PROBLEM SET ▸
1. In the worked solution below, what expression is the variable w set equal to when evaluating the remaining integral?
2. Reproduce the passage of the worked solution below between "The integral is" and "- \int v \, du$$.", inclusive.

PAGE EXTRACT ▸
Question

Evaluate the following definite integrals.\n$$\\int_{2 / \\sqrt{3}}^{2} z \\sec^{-1} z dz$$

Answer

**step1 Apply Integration by Parts**

The integral is of the form $$\int u \, dv$$. We use integration by parts by choosing $$u$$ as the inverse secant function and $$dv$$ as the remaining part of the integrand. We then find $$du$$ by differentiating $$u$$, and $$v$$ by integrating $$dv$$.

$$u = \sec^{-1} z \implies du = \frac{1}{z\sqrt{z^2 - 1}} dz$$

$$dv = z \, dz \implies v = \int z \, dz = \frac{z^2}{2}$$

Now, we apply the integration by parts formula: $$\int u \, dv = uv - \int v \, du$$.

$$\int z \sec^{-1} z \, dz = \frac{z^2}{2} \sec^{-1} z - \int \frac{z^2}{2} \cdot \frac{1}{z\sqrt{z^2 - 1}} \, dz$$

Simplify the second term under the integral sign:

$$= \frac{z^2}{2} \sec^{-1} z - \frac{1}{2} \int \frac{z}{\sqrt{z^2 - 1}} \, dz$$

**step2 Evaluate the Remaining Integral**

The remaining integral is $$\frac{1}{2} \int \frac{z}{\sqrt{z^2 - 1}} \, dz$$. We can solve this integral using a substitution method. Let $$w$$ be equal to the expression inside the square root, $$z^2 - 1$$. Then, we find the differential $$dw$$.

$$w = z^2 - 1 \implies dw = 2z \, dz$$

From $$dw = 2z \, dz$$, we can express $$z \, dz$$ as $$\frac{1}{2} dw$$. Substitute these into the integral:

$$\int \frac{z}{\sqrt{z^2 - 1}} \, dz = \int \frac{1}{\sqrt{w}} \cdot \frac{1}{2} \, dw = \frac{1}{2} \int w^{-1/2} \, dw$$

Now, integrate $$w^{-1/2}$$ and then substitute back $$w = z^2 - 1$$ to get the result in terms of $$z$$.

DATASET EXTRACT ▸
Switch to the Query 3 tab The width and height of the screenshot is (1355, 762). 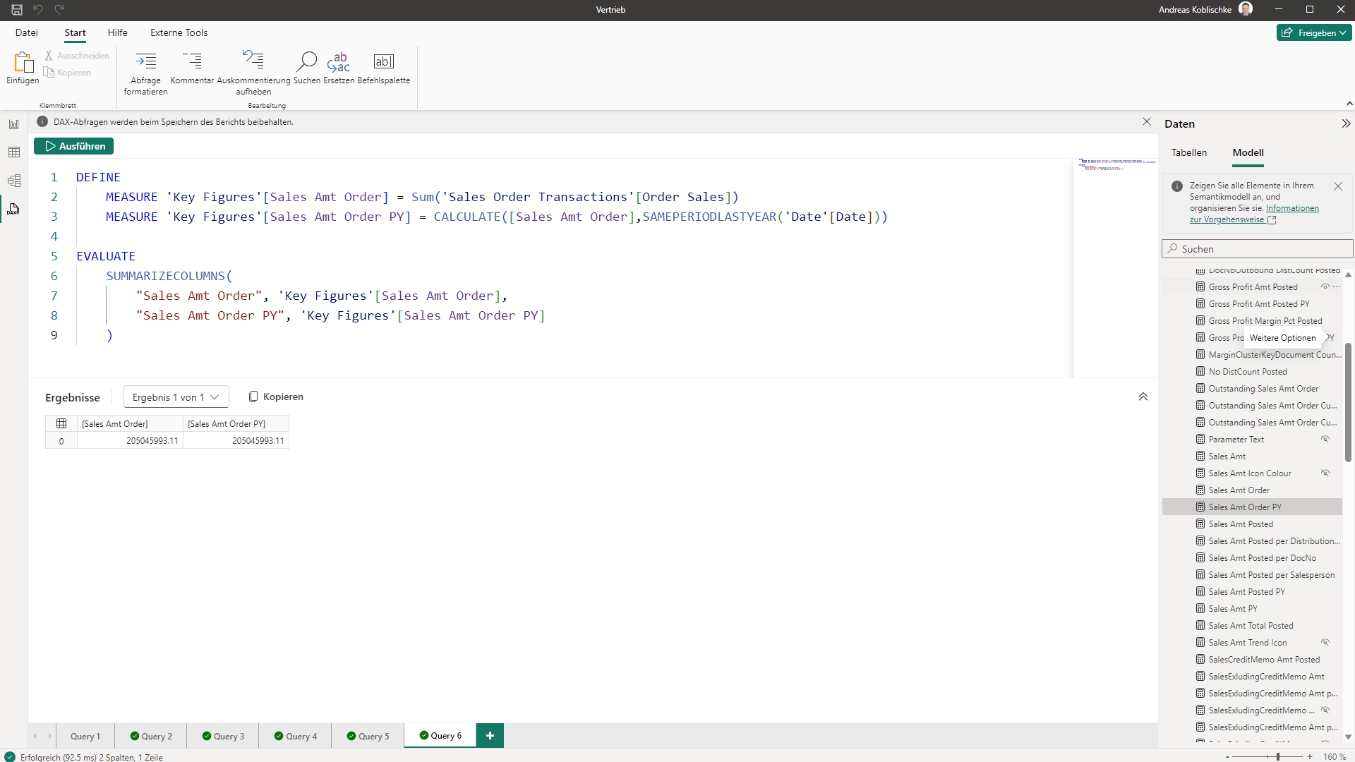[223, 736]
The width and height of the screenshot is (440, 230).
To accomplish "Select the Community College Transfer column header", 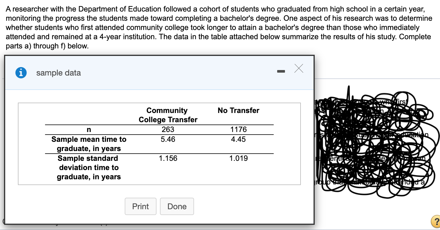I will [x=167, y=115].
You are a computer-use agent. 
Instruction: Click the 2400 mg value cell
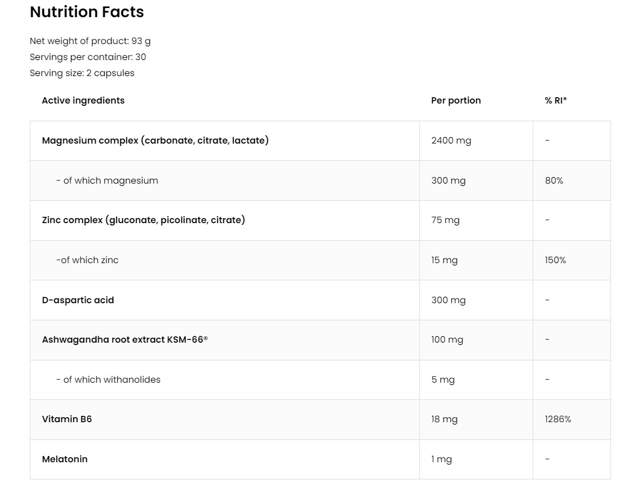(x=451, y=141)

--

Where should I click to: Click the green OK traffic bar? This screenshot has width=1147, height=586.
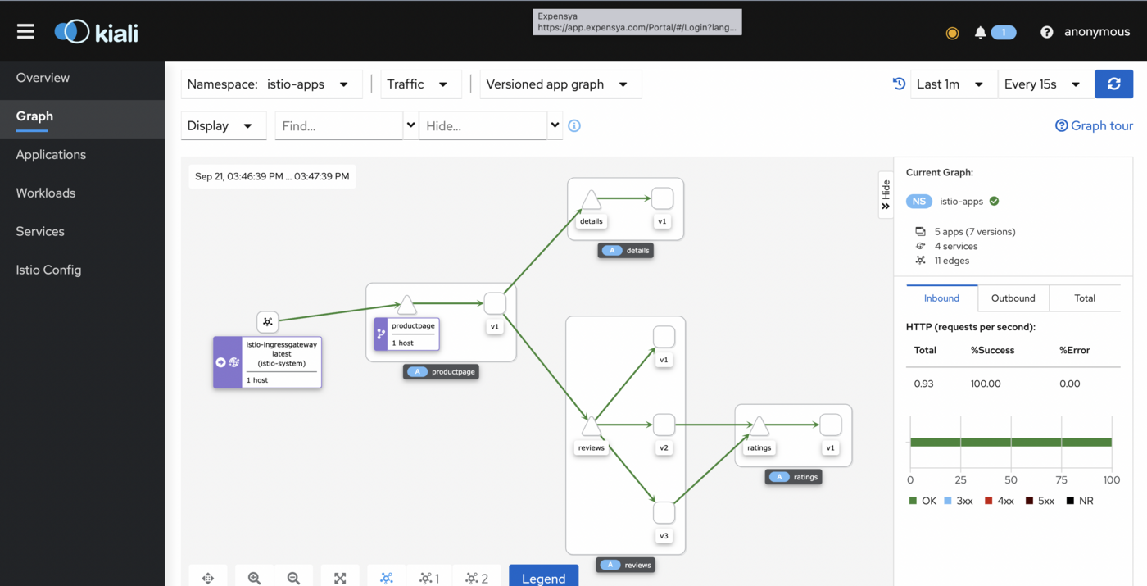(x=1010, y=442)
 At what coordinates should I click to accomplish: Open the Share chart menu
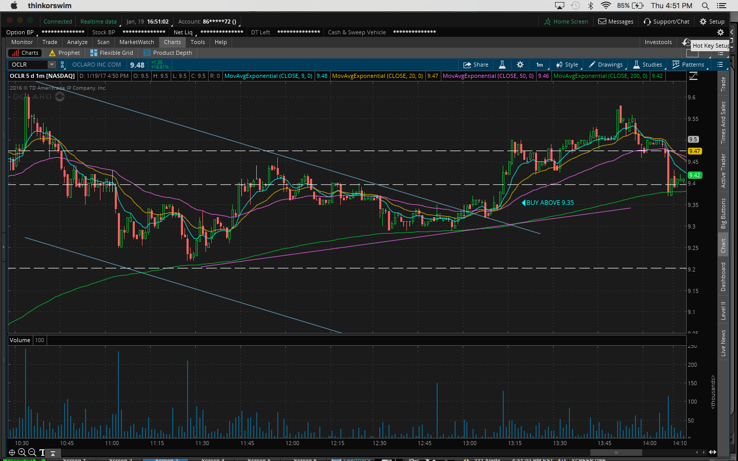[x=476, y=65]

THE REPLIES ▸
1. w is set equal to z² − 1.

2.
The integral is of the form $$\int u \, dv$$. We use integration by parts by choosing $$u$$ as the inverse secant function and $$dv$$ as the remaining part of the integrand. We then find $$du$$ by differentiating $$u$$, and $$v$$ by integrating $$dv$$.

$$u = \sec^{-1} z \implies du = \frac{1}{z\sqrt{z^2 - 1}} dz$$

$$dv = z \, dz \implies v = \int z \, dz = \frac{z^2}{2}$$

Now, we apply the integration by parts formula: $$\int u \, dv = uv - \int v \, du$$.